Here is where virtualization comes to the rescue once again. Whether using SAN-to-SAN replication or an agent-based approach, virtualize the production servers. This makes it possible to replicate at the VMware level instead of within Windows®.
Take the existing scenario of 40 servers. Say these are spread across four very robust physical servers. If a software replication product that runs on ESX is employed, you only need four licenses at the production site and a similar number at the remote site. This means even more significant cost savings, as you are replicating all of the patches, configuration data and permissions by sending fully bootable virtual machines instead of SQL data or an Exchange store.
Even though companies are virtualizing more production servers than ever, it still may not be ready to virtualize certain servers. A new class of replication agents is coming. These will enable the user to take a traditional, non-virtualized server and convert it into a virtual machine during the replication process. This way, the source production server stays the same, but users can gain all of the efficiencies of using virtual machines instead of physical servers at the recovery site
In the new model, recovery and testing work the same way. Since there are fully-replicated, bootable virtual servers at the recovery site, one simply needs to access them remotely and power them up.
In most cases, leave virtual machines in a heavily consolidated mode if they’re just being tested. During testing, users have opportunity to make sure they can view tables, access files or even mount a mail store and open a replicated e-mail inbox.

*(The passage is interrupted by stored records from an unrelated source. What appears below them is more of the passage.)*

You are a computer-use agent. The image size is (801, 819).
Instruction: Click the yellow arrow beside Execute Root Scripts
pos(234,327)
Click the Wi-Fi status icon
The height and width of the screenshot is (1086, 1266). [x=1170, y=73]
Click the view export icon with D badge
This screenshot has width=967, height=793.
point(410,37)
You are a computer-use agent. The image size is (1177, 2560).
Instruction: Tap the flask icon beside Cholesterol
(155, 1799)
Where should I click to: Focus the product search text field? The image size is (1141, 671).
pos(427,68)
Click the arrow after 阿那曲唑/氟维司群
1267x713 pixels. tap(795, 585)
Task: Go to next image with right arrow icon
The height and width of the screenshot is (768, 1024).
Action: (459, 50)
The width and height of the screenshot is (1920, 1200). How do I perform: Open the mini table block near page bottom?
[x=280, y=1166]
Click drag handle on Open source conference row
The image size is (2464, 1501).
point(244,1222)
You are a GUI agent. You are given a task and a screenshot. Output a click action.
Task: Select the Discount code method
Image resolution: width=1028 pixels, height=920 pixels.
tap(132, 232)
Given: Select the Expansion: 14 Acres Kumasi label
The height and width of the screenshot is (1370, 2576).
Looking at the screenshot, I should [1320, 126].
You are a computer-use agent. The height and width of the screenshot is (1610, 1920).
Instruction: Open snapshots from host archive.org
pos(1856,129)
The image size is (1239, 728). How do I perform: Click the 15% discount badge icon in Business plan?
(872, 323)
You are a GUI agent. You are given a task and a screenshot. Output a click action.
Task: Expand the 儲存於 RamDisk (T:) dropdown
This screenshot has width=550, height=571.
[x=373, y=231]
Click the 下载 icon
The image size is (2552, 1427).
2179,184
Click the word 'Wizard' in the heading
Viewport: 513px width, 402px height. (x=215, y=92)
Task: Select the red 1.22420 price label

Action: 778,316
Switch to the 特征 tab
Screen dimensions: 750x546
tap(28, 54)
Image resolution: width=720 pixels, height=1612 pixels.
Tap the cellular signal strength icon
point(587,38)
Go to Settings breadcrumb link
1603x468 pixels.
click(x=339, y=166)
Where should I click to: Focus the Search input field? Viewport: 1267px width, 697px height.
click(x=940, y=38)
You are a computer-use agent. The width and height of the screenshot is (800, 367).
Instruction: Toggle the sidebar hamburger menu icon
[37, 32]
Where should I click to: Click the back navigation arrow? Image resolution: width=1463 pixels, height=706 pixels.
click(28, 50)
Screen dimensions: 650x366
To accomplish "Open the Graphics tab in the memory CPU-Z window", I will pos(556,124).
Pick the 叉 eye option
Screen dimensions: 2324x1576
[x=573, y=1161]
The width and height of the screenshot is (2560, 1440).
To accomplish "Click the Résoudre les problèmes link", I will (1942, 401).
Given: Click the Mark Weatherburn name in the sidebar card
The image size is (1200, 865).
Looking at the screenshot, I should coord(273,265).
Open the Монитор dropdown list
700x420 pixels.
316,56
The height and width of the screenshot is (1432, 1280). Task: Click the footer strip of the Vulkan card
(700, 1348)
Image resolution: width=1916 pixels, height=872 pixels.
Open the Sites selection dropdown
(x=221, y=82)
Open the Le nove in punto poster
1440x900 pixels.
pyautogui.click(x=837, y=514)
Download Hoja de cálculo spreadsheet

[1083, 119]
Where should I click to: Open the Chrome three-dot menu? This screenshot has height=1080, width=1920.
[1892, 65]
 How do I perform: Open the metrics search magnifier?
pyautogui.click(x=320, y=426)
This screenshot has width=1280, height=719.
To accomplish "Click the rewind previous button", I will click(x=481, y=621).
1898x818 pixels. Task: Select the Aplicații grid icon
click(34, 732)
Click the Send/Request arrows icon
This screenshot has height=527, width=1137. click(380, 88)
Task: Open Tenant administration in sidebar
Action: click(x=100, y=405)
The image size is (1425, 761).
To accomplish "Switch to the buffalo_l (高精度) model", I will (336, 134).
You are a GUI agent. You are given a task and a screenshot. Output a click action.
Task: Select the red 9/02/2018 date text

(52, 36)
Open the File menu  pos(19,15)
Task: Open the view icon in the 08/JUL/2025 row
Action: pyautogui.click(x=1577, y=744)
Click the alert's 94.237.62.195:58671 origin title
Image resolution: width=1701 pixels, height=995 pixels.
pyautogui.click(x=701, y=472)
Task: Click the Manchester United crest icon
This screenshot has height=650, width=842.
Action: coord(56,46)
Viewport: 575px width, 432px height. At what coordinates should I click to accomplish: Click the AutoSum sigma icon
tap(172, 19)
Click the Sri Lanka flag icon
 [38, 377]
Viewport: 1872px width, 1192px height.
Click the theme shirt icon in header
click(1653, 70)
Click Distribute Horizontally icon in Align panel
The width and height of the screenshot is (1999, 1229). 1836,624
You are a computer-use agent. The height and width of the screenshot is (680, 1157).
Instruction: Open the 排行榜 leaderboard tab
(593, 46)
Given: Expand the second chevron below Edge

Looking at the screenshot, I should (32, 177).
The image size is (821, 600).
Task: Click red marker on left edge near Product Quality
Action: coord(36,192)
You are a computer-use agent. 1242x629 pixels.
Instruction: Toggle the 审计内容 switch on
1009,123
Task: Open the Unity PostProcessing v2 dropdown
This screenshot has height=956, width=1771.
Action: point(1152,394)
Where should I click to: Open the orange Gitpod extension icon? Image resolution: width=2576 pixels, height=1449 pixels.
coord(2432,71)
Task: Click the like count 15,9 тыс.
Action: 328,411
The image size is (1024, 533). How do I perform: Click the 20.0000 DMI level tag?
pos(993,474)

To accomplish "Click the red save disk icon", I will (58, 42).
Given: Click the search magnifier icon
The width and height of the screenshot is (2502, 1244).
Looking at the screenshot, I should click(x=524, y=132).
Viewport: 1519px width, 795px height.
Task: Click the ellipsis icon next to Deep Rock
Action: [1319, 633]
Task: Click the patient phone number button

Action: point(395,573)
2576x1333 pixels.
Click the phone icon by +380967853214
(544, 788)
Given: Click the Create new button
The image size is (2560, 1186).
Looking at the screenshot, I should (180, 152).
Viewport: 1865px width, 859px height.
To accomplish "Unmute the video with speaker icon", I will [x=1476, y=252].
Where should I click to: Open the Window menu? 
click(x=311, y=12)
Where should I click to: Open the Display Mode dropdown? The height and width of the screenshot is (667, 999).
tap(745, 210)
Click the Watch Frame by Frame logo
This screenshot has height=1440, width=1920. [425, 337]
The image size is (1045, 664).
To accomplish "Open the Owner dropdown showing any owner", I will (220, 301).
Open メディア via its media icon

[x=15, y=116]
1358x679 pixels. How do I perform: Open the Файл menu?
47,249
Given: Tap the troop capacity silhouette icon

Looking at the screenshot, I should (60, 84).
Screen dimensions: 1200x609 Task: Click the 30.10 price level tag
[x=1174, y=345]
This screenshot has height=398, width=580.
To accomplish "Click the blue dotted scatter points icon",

During an actual or simulated recovery, it might be necessary to spread virtual servers around on enough physical servers to provide the performance the production environment normally requires.
This is where IaaS can be a huge help. An IaaS provider already has many racks of servers and network capacity available on demand. The only thing that’s required is a small foothold in that environment that can replicate data. Expensive resources, such as processing power and memory, aren’t necessary. Since the IaaS vendor already has the capacity available, this process can generally be completed in a few hours or less. In a declaration or test, the provider will take one or two replication servers onto 20, 30 or 100 real physical servers, whatever is appropriate, to equal the resources that were there in production.
Bonus Features
Virtualization software features like VMware’s DRS will even allow users to move already booted (but slow) servers from the consolidated hardware onto the new hardware resources as they become available without any downtime.
As a bonus, push the development, staging or other tertiary applications out to run in production at the DR site on the DR equipment. That way, IaaS is can actually be considered a production investment. This makes the CFO happy.
An even bigger challenge is to recover people and business processes. Suppose a prolonged power outage in one facility forces a company to shift data to computers in another state. What about its employees? Instead of moving people into a workplace recovery center, with IaaS, all an employee needs is remote Internet access from a home office until the issue is resolved.
Welcome to the brave new world of disaster recovery. These new approaches go a long way toward making business continuity simpler, more affordable and more reliable than ever.